Он так отчаянно боялся своего прошлого, оно преследовало его, цеплялось к нему, как тень, даже здесь, со мной, даже в эти мягкие ночи, где, казалось бы, можно было спрятаться от всего. Он тащил на себе свой опыт, свои разрушенные отношения, свою измененную психику солдата, свои обломки довоенной жизни, и он прекрасно понимал, насколько уязвим сам факт того, что он вообще решился на эту близость со мной.

В нем жила хроническая тревога: а вдруг снова все сломается? А вдруг я уйду? А вдруг предам? А вдруг он сам снова разрушит, как привык? Для него измена – это про то, что тебя предают в тот момент, когда ты наконец позволил себе верить. Он хотел быть свободным в доверии, но не умел, его солдатская психика все время искала угрозу. И в этом его просьба была таким чистым признанием страха: Не разрушь меня, я весь твой.

Наше время было простыми и странно счастливыми, тем самым счастьем, которое не громкое, не вычурное, оно как дыхание просто есть, и ты благодарен уже за само его наличие. Мы не успели сделать большую часть того, что планировали, и именно в этом есть какая-то особая горечь. Ощущение, что что-то важное ускользнуло между пальцами, как вода, когда пытаешься зачерпнуть ее ладонями, и от этого хочется выть.

Мы очень много говорили, обо всем, о детях (моей дочери, его сестре, которую он называл дочкой, и ребенке, который мог бы быть у нас), о прошлом, которое болело у него и от которого я все еще убегала в своих мыслях. Делились историями, воспоминаниями, маленькими сценами из разных жизней, как будто собирали друг про друга пазлы, пытаясь понять, кто мы вообще такие.

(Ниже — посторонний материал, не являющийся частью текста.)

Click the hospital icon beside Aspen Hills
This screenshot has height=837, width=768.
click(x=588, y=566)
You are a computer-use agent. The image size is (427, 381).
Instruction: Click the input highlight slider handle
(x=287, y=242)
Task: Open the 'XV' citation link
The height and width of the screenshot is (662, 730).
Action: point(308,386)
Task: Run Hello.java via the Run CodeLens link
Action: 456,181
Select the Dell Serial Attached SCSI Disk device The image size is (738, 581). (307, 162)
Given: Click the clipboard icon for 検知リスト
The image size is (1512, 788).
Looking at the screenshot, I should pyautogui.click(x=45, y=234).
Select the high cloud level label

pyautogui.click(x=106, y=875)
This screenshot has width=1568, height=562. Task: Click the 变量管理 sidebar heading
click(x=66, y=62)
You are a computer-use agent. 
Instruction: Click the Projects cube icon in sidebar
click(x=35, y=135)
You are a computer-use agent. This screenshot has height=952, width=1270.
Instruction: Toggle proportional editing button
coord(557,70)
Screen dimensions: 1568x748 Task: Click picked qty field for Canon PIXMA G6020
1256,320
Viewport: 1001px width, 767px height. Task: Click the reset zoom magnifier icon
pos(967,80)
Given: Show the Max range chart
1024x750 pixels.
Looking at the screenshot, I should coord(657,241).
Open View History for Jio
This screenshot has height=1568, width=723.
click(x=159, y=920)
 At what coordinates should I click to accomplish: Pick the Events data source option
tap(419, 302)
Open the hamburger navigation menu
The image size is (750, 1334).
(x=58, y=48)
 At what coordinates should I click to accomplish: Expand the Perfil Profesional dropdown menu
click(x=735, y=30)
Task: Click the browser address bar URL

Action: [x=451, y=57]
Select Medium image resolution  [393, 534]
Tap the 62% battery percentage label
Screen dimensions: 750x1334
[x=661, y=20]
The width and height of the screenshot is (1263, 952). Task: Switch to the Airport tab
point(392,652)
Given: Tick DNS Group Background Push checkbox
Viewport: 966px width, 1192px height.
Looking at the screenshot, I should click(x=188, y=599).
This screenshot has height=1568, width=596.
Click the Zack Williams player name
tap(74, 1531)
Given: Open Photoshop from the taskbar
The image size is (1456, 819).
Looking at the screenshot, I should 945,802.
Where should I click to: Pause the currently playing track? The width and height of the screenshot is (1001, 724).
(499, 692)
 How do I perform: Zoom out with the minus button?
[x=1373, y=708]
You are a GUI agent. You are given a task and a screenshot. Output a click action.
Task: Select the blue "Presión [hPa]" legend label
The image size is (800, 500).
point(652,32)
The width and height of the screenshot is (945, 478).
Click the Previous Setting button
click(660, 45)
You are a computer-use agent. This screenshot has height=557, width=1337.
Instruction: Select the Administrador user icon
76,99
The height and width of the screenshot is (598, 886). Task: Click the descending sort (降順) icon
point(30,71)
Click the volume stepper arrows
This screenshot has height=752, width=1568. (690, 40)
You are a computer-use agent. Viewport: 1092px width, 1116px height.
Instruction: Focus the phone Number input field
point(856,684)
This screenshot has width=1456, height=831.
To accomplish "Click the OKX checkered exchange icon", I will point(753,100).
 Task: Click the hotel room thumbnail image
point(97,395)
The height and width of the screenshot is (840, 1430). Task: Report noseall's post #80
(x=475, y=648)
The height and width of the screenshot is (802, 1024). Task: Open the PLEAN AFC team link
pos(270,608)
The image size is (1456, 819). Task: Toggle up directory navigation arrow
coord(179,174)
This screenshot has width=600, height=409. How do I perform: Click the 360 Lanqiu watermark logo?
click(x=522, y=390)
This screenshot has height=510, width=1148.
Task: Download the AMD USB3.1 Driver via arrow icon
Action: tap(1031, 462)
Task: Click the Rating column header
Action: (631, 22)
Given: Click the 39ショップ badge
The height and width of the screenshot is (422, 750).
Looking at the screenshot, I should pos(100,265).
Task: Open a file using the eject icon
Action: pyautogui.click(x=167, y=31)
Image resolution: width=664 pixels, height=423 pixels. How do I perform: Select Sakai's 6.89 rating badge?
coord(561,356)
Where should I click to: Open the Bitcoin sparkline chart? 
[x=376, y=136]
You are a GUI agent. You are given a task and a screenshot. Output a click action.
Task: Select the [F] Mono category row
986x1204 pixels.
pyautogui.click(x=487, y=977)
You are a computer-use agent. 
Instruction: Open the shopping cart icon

Очень много слушали песни, потому что через них ему проще было говорить что-то, он включал песню и говорил вот эта про бывшую жену, а вот эта про тебя, а это про то, что я к тебе чувствую. Песни позволяли ему говорить то, что словами давалось тяжело, через музыку он признавался, боялся, грустил, надеялся. Мы учились читать друг друга между пауз, между аккордов, между вдохов, смотрели друг другу в глаза и наши пальцы были постоянно переплетены.